Bones taps Jim on the cheek where it still hurts a little.

He suppresses the flinch. "What?"

"You're a slut, Jim."

" -- that's not fair."

"Glad that's clear. And it's not fair to Spock either."

"Hey, he grabbed my cock first."

-- Jim didn't intend to mention that part, actually, but come on, why does everyone on this ship assume he's some kind of sex-crazed predator and Spock's a helpless Capellan maiden without any say in all of this? It's not like Spock couldn't bench-press Jim if he wanted to.

Then again, it gets Bones to go a little white around the eyes. "Great, Jim. Just great. Now I'm picturing it."

Jim says, or coughs, "Green."

Bones cringes, grimaces, just plain screws up his face. "No wonder you like it."

"Now that's just a cheap shot," he says, but doesn't deny it.

Once he drops the cloth back on it, Bones pushes the tray away. He still hasn't let his hand off Jim's chin, which makes it pretty easy to turn and hold him for eye-contact. "Look, Jim. Either way, it's not fair to Spock, or Uhura, and I don't care how much you like it hot pissed and green, if there's one thing Spock doesn't like it's being confused. And this is gonna confuse the rock-hard shit out of him."

"Hadn't picked up on that one, thanks. Look, can we get back to fixing my face?"

Bones tilts his head and squints. "Oh, no, that was already larger than the other one. You're good to go. Don't shave tonight."

"I won't -- wait, what?"

"Your eyebrows. The left's bigger than the right."

"Bullshit," Jim says, reaching up to test that out. The left doesn't feel any thicker than the right...

Bones shrugs. "It might just be stimulated by the altazicort in that balm."

"I swear you do half this stuff on purpose."

"Half? You're too kind, Jim. I'd say at least two thirds."

Jim rolls his eyes and swats Bones's arm, hoists himself off the examining table, stretches. "Thanks. And I'm trying not to take advantage of anyone, here. That's why Spock and I decided to tell Uhura."

"And why she walloped you."

He shakes his head. "That's what you get for trying to do the right thing."

"Well, I venture if you'd done the wrong thing she'd have shoved her hand down your throat and ripped your balls off from the inside," Bones says with, well, utter calm. "Believe me, I know. They do that. Or they try."

" -- great, now I'm picturing that." Vividly. And in full color, too.

"Yeah, try having it pulled on you by someone even drunker than you are at the time." Bones winces.

"Explains a lot about you, my friend."

Bones pats Jim on the thigh, twice, maybe smiles a little (It's hard to tell with him, not in the Spock way but in the is that at me or at something stupid I've just done way). "So, they break up?"

"Not sure. She says she needs time to think. It's not like I want to get between them -- shut up, Bones, you know what I mean -- "

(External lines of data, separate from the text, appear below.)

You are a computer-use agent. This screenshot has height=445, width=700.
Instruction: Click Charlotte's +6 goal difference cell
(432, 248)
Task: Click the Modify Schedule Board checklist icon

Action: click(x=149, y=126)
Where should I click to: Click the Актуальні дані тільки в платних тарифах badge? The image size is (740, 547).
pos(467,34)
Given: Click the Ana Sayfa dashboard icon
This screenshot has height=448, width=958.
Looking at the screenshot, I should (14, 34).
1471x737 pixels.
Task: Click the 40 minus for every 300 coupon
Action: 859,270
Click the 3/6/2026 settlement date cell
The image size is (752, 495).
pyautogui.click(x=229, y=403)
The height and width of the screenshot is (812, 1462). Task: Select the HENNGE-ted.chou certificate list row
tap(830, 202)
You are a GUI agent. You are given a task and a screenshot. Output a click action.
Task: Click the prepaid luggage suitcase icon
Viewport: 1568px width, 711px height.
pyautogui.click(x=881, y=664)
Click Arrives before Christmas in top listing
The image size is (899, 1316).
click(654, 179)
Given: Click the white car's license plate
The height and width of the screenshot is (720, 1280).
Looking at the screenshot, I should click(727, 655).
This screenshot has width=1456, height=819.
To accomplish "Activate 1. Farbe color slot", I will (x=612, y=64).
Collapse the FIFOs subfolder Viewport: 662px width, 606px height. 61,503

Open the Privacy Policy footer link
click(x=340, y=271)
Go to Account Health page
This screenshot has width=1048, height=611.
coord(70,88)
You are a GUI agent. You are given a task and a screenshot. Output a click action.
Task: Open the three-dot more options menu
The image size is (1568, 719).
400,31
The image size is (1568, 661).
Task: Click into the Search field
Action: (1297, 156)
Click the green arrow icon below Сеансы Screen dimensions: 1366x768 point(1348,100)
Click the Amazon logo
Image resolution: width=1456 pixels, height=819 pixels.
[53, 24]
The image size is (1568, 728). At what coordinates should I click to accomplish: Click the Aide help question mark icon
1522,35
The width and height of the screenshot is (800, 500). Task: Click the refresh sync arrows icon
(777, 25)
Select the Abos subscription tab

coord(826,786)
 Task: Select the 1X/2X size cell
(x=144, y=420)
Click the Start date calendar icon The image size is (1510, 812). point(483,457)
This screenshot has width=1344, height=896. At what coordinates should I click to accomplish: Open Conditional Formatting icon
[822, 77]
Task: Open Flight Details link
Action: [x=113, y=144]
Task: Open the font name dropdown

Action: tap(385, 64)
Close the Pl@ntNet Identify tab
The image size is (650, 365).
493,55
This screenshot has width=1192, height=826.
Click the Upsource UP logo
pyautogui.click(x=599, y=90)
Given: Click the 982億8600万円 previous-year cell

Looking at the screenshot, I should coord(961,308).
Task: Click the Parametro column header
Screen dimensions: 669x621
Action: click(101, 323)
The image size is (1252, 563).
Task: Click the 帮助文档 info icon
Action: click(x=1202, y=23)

"You mean it both ways, Jim, I know you too well. One you want and one you don't."

He's right about that. Jim sighs. "This is all getting too complicated."

Bones claps his hands together once, loudly. "Good, Jim! That's progress! Next thing you know you'll be thinking about consequences."

Jim grins, cheeky as ever. "Consequences like when I got that Cygnian fungal infection on my -- "

"Yes, Jim, hell, I don't even want to think of what happens to a human asshole when you apply Vulcan strength to it."

Bones sure knows how to kill a grin, he'll give the man that. "You'd just have to phrase it like that, wouldn't you."

"I was on the Bridge when he snapped at you, Jim, and I patched you up after." Bones reminds him, shaking his head. "If that's what he did to your neck--and again the other night, looks like," he adds, tugging down Jim's collar, "that's still about a handprint-sized, wait, let me get something to take the contusions down --"

"Thanks," he says, rubbing those bruises absently. Touching them still makes little pulses of warmth flare up in him, course up and down his spine. It's enough to get a buzz going, just something humming under his nerves. Maybe he doesn't want Bones to take them away. "You don't have to, though."

"Dress collar'll hide them?" Bones smirks, and this one's definitely a smirk. "Does he hurt you because he loves you?"

"Screw you." Jim trails his thumb over the bruise that feels the most sore, right where his neck and shoulder join. "It doesn't feel all that bad."

"Your call, then. They're just bruises." He pushes the tray away again, looks at Jim with his eyebrows raised -- It doesn't look quite right on humans anymore. "You keep this up and land your ass here, though, whether it's because Uhura busts your balls or Spock -- hell, I don't know -- you keep this up and you get hurt, I will be laughing when I put you back together. If I can, that is."

Jim claps Bones on the shoulder. "I'd expect nothing less from my CMO."

Bones covers that hand with his own and pats it. "Remember. Don't shave today."

-

Uhura doesn't eat much for breakfast. Well, she doesn't eat much, she's got two cups of coffee and one of milk on her tray, to set off two pieces of something toasted. She takes them to a section of the board that no one else is at, sits, and starts eating -- drinking -- it.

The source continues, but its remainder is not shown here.